When the Prime Minister is backing Katherine Deves' right to free speech as she uses her public profile to make false, hurtful and vile comments about trans people does he never think of his wife's advice during a similar crisis some time ago: "Think of this like a father. How would you feel if it was your daughter?"
How do Deves' comments impact on a parent trying to assist their trans child making life changing decisions, wanting to give all the support they can, not really sure what are the best steps forward or where to seek the best advice?
Scott, think like a parent or a man with a loving heart, not a politician .
It is easy to see why so many Australian electors want to support candidates independent of two major parties.
As shown in the "debate" on Sunday, the best these parties can produce is two middle-aged white men in suits who can only snarl and spit abuse and distorted and deceptive economic statistics at each other.
They studiously ignored the main issues which include dramatic and damaging changes in our environment, the huge increase in inequality across Australia and the erosion of faith in our democratic institutions. Unless we change the composition of our federal parliament the USA's dysfunctional two party model seems inevitable here.

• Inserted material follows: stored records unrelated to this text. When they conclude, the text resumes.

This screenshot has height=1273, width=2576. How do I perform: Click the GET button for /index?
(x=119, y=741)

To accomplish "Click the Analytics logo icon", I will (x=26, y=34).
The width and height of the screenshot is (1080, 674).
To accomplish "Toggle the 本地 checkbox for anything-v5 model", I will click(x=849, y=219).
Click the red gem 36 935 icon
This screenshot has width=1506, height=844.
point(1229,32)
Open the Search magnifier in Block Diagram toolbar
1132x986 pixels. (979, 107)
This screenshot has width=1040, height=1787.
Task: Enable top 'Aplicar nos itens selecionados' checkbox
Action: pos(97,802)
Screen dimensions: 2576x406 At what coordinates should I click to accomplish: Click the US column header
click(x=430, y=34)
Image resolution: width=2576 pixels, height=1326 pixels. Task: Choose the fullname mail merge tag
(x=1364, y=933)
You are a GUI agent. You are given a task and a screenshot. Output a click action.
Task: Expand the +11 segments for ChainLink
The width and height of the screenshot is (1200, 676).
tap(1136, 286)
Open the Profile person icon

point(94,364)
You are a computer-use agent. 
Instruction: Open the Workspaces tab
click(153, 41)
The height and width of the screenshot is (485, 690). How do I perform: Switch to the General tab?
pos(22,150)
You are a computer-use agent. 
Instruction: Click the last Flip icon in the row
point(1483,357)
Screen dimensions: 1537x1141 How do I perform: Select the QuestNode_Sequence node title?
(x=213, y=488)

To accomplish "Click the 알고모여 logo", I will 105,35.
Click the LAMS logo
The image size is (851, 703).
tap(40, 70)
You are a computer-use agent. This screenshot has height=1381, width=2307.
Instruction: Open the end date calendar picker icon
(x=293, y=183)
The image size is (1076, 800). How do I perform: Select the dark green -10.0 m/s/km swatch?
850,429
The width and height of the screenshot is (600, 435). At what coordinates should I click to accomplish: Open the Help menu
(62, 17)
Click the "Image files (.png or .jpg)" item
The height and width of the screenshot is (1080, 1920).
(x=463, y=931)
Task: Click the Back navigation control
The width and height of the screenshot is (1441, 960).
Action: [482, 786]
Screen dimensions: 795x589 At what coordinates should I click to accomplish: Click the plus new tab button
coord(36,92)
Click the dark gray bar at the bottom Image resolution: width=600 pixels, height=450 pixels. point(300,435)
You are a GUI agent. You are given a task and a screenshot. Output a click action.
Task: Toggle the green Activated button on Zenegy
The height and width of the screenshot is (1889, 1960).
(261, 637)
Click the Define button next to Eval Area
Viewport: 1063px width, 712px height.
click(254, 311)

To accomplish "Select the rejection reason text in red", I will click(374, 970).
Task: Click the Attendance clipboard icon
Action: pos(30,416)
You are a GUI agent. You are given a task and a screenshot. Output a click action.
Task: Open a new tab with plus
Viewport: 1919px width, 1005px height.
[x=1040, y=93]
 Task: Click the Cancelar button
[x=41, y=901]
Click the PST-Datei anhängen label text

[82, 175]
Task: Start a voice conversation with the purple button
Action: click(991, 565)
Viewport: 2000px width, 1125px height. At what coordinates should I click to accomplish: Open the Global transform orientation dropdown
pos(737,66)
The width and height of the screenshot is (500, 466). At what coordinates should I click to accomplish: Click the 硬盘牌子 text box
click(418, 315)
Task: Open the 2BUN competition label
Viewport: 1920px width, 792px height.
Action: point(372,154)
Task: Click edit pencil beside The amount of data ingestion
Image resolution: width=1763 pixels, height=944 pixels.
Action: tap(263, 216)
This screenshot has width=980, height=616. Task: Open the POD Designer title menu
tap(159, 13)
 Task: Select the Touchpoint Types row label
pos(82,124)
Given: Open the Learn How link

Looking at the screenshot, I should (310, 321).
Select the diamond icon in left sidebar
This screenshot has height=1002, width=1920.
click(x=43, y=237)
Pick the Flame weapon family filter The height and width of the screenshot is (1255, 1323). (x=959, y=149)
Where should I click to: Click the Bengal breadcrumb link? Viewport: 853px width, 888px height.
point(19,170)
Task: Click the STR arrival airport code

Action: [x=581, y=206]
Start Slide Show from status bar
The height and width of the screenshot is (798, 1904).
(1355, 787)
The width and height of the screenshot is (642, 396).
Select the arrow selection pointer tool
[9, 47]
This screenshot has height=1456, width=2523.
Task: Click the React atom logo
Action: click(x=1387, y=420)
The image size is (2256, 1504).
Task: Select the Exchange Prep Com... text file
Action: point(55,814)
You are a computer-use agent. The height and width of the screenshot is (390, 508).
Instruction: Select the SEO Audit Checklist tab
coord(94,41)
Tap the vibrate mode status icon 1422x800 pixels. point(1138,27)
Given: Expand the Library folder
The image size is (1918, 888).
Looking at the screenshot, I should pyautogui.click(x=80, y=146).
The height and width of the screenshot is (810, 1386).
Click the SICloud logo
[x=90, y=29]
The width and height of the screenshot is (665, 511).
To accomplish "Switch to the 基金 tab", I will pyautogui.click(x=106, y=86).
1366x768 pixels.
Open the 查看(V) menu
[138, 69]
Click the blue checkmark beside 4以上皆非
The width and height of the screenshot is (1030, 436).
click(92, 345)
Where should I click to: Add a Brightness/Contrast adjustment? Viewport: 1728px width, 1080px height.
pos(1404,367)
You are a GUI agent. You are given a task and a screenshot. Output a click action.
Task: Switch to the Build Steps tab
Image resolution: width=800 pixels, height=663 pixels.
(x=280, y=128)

ACT Senate voters have an opportunity to start the change by electing an independent in 2022.
G Gillespie (Letters, May 11) mounts an ad-hominem attack on I C Dillon for his concise and accurate summation of the many failings of the Coalition government over the last three years. G Gillespie should put pen to paper documenting the policy vision and achievements of this government which, presumably, they see as a model for how you want our country to be run. I would enjoy reading it, if only for the dark humour it would inject into this dreary campaign.